AMY ROBACH: I tried for three years to get it on to no avail, and now it's all coming out, and it's like these new revelations, and I freaking had all of it. I'm so pissed right now.

CHANG: This video was published by a right-wing website. NPR media correspondent David Folkenflik has more on this development. Hey, David.


CHANG: So that video we just heard has kind of thrown ABC on the defensive now. Can you just give us a little more of the backstory here, what that video showed?

FOLKENFLIK: So Robach was reacting to our story of late August. This was a couple of days later. She's on the set at ABC's "Good Morning America" either before the broadcast, early morning hours, or during advertising breaks. She's talking to somebody off camera. Let's hear another clip of what she had to say.


ROBACH: I had this interview with Virginia Roberts. We would not put it on the air. First of all, I was told, who's Jeffrey Epstein? No one knows who that is. This is a stupid story. Then the palace found out that we had her whole allegations about Prince Andrew and threatened us a million different ways.
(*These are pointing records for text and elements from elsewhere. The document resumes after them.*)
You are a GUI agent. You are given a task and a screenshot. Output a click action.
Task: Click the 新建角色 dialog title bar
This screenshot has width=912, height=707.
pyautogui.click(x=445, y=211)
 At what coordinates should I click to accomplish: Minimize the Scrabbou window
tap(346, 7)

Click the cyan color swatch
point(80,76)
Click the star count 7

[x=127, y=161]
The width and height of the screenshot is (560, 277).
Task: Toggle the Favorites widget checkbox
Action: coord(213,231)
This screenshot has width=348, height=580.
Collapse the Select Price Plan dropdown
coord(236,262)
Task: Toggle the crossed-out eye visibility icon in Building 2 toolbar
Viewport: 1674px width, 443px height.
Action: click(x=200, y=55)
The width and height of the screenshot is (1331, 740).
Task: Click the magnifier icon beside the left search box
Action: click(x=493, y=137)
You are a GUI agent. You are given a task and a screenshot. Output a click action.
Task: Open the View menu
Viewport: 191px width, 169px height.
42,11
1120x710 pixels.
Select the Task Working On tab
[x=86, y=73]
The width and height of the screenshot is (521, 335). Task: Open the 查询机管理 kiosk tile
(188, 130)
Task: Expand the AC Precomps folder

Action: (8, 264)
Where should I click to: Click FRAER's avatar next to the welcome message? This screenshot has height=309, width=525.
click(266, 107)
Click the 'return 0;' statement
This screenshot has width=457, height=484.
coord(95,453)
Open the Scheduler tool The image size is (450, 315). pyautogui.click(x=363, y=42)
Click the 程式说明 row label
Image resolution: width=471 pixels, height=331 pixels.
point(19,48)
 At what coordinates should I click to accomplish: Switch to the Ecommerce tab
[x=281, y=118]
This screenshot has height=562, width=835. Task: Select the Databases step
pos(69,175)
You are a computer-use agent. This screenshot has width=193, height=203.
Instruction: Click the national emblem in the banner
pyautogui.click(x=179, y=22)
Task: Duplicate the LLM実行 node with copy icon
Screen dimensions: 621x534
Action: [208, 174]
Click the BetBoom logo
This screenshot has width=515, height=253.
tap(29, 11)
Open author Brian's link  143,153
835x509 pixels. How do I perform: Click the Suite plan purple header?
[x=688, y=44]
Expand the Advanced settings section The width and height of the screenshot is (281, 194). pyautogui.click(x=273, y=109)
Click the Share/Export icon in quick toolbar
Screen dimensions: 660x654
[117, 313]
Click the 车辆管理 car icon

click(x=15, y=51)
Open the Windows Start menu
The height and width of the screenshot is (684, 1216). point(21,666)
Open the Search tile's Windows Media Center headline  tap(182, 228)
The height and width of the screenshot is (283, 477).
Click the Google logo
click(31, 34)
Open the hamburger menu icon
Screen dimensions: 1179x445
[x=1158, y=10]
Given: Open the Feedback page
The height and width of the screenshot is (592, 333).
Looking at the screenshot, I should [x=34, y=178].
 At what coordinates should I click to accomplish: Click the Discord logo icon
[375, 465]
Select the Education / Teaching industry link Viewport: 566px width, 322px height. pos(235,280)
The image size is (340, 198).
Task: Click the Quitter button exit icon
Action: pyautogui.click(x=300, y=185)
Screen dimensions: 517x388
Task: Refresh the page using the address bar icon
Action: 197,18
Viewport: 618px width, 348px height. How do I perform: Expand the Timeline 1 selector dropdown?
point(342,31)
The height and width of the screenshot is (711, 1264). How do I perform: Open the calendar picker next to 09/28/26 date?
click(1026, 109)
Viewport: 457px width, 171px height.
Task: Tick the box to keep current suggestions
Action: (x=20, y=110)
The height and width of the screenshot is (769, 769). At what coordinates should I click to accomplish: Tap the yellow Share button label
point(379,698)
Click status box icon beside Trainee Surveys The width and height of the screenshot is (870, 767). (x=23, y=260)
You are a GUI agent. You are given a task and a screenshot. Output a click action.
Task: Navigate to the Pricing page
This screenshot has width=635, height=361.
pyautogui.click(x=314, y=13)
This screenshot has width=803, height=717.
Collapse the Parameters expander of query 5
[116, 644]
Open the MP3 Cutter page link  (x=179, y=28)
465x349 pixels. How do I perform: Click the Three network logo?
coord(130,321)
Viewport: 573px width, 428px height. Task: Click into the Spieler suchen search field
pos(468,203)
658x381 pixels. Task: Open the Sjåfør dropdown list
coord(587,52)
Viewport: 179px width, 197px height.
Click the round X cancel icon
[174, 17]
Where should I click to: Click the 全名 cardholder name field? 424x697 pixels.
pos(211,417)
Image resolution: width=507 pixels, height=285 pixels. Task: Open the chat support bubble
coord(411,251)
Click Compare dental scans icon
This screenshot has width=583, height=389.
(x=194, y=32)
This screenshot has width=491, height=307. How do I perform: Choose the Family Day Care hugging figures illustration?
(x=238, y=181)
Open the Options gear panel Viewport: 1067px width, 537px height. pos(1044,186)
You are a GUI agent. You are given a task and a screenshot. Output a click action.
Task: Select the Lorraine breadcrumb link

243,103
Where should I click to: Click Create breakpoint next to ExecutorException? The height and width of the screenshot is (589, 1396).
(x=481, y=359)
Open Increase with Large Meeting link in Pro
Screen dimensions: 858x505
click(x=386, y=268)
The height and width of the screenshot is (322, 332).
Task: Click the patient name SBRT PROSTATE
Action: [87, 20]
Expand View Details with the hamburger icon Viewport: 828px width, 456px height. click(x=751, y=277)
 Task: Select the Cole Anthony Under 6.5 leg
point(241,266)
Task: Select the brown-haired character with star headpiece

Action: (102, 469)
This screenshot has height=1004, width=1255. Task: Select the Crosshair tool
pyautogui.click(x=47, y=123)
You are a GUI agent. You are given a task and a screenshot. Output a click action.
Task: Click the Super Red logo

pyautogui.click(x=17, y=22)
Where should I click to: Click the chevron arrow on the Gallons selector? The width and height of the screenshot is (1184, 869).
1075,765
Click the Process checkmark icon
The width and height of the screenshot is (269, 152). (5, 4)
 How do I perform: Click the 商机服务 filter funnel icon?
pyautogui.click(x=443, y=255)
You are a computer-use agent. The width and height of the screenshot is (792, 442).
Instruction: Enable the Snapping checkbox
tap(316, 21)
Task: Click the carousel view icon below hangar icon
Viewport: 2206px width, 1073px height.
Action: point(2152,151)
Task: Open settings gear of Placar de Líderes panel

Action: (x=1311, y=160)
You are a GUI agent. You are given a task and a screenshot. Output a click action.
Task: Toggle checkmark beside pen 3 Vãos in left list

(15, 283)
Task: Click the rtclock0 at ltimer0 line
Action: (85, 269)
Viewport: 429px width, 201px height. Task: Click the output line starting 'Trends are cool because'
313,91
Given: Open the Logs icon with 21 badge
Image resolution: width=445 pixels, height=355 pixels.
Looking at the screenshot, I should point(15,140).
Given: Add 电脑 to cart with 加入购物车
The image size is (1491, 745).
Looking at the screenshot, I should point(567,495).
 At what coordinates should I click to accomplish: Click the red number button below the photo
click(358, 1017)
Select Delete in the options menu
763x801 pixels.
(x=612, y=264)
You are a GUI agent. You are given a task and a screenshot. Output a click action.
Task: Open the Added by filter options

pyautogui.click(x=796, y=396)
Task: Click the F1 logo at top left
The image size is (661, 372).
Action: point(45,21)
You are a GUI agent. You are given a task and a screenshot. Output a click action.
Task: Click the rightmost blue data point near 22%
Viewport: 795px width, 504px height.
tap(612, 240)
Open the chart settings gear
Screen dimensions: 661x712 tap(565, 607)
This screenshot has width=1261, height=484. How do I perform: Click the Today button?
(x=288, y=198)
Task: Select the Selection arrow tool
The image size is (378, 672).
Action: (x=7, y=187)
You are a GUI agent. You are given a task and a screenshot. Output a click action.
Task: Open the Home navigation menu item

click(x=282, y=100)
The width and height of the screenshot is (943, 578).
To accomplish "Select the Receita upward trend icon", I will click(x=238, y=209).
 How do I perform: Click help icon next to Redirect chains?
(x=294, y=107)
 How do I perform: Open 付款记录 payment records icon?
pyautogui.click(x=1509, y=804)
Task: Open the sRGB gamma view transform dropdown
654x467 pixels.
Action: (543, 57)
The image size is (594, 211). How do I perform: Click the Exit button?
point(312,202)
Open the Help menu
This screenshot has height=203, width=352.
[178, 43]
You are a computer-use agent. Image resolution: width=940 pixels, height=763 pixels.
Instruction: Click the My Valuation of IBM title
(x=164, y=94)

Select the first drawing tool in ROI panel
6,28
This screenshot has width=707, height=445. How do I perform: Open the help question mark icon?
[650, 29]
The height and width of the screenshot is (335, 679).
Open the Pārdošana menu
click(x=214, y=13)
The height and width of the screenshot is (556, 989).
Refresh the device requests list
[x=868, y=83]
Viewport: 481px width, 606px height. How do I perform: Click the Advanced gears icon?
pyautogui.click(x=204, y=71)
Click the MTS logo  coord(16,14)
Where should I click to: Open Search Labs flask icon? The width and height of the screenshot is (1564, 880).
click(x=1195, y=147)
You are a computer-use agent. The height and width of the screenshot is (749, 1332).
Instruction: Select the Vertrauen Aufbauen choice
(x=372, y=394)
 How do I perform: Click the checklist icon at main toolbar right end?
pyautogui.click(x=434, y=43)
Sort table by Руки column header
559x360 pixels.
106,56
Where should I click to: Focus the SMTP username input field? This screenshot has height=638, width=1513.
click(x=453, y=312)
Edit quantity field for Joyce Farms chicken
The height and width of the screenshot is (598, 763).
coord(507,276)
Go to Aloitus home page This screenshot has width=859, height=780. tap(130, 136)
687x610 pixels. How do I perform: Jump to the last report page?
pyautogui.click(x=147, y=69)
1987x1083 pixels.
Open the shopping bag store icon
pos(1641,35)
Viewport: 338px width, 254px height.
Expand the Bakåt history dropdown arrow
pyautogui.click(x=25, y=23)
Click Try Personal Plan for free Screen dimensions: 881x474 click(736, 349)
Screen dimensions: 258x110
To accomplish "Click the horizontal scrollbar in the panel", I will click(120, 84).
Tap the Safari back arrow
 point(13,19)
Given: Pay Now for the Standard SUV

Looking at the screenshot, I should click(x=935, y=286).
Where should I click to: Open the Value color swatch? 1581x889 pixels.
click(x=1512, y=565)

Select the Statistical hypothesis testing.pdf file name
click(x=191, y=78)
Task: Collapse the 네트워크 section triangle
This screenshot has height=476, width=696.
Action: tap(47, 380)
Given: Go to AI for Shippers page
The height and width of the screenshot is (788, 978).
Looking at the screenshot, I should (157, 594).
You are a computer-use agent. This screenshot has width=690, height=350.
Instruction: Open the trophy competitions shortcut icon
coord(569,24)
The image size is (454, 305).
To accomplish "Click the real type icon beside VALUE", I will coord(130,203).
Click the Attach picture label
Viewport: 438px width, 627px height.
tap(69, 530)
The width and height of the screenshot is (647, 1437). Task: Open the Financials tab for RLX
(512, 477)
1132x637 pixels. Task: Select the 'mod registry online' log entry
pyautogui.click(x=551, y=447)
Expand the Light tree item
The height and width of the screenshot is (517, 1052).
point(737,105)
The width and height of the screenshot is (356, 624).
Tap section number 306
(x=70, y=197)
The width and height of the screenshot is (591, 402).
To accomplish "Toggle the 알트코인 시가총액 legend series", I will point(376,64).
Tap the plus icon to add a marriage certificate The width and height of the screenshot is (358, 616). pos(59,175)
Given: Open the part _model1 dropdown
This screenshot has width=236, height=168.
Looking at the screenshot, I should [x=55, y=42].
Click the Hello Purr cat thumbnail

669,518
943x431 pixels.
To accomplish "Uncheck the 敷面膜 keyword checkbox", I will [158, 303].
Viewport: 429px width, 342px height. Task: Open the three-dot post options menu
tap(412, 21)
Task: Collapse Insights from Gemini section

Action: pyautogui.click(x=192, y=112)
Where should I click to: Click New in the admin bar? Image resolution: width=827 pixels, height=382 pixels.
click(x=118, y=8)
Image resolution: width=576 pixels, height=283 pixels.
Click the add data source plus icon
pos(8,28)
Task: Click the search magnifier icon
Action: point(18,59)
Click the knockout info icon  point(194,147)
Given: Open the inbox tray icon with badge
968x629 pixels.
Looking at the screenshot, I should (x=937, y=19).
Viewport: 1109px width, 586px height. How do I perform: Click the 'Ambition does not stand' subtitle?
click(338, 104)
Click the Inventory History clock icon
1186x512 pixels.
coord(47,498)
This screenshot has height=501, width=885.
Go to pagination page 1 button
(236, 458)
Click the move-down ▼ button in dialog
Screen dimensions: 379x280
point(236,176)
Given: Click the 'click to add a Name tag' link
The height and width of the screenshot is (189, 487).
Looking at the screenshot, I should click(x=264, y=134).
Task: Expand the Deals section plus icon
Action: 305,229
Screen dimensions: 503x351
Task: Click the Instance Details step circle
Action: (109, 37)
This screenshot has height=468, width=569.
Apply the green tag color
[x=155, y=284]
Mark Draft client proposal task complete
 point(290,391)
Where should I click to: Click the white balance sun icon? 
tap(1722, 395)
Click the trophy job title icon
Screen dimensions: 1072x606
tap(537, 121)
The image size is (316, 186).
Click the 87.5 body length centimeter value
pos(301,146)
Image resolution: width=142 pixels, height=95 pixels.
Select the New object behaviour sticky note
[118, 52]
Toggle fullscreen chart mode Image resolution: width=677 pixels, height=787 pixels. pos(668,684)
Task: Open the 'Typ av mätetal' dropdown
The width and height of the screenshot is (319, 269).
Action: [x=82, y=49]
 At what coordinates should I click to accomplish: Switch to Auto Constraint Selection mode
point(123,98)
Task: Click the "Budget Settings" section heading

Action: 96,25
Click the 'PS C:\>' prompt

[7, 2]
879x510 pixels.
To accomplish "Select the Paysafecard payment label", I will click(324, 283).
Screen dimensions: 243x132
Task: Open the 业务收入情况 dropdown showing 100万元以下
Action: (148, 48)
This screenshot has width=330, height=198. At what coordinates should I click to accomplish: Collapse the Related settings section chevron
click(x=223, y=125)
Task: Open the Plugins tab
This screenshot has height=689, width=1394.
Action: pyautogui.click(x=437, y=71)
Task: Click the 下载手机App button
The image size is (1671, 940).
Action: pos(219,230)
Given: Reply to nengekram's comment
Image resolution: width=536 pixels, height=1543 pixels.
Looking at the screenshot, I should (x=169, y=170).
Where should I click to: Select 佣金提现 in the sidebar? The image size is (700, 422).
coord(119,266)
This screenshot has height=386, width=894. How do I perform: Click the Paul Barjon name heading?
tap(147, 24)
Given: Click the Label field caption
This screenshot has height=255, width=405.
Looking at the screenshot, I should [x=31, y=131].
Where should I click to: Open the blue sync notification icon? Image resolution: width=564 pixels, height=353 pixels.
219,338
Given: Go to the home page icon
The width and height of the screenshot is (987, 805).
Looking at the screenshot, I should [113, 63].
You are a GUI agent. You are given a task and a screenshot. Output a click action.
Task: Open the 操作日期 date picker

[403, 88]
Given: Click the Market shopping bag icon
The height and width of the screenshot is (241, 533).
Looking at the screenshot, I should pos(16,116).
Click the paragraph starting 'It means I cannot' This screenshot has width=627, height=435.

FOLKENFLIK: So let's unpack that a little bit. Virginia Roberts Giuffre was a woman who was talking about activities almost two decades ago. When she was a teenager, she first met Epstein. She's alleging that he trafficked her out for sex to powerful men, including such figures as Prince Andrew - the palace you heard there was Buckingham Palace - Harvard law professor emeritus Alan Dershowitz and also claiming that she saw Bill Clinton in Epstein's presence, although she didn't witness him participate in any sexual activities.

I want to be clear Andrew, Dershowitz and others adamantly deny this.

CHANG: Now, just to be clear, ABC News said back in August that it didn't air the interview because it hadn't been able to verify enough details of Giuffre's story. So what is ABC, what is Amy Robach saying now?

FOLKENFLIK: Well, Amy Robach is now backtracking. In a formal statement to us and other reporters, Robach has said that she was expressing extreme frustration, but the reason that wasn't able to air was that they hadn't been able to verify enough of the details of what Giuffre was saying.

ABC News, similarly, is making consistent statements. I talked to executives at ABC, and they said part of their problem was that certain information that had been contained in a federal lawsuit had been struck by a judge from the record and that as a result of that, it put more legal obligation for them to be able to independently corroborate a lot of the details and that those details are hard to pin down.

CHANG: OK, so maybe it got legally complicated, but I understand from some of your reporting that there were other elements at play here.

FOLKENFLIK: Well, I mentioned earlier Alan Dershowitz. Again, he's an emeritus Harvard law professor. He served as a legal adviser to Jeffrey Epstein. Giuffre had accused him of being part of the trafficking - that is that she was loaned out to Dershowitz for sexual activities. I want to be very clear. Dershowitz adamantly denies this.

But nonetheless, he said he called ABC News shortly before it was due to initially broadcast Giuffre's interview. He called it three times, spoke to, he believes, two producers and a lawyer to try to knock down the interview. He said he wanted to make sure she didn't have credibility because of the other claims she would later be making about him. And the network has confirmed those calls. It just discounts the idea that Dershowitz's calls had anything to do with its decision not to broadcast the interview.

CHANG: We should also talk about how this video even came to light. It was posted by Project Veritas, which is a right-wing activist group that has targeted lots of media outlets before, including NPR. What credibility does Project Veritas have, you think?

FOLKENFLIK: Well, Veritas' founder James O'Keefe said he received it from somebody who's an employee at ABC News. They've done a lot of things to try to capture, to expose media outfits. At times they've faked stunts to try to fool The Washington Post into thinking a fake accusation against a Republican Senate candidate in Alabama might be true. In this case, that tape seemed to be unedited. ABC's not disputing it. And what Project Veritas has posted has forced ABC to revisit this issue once more.

CHANG: That is NPR media correspondent David Folkenflik. Thanks, David.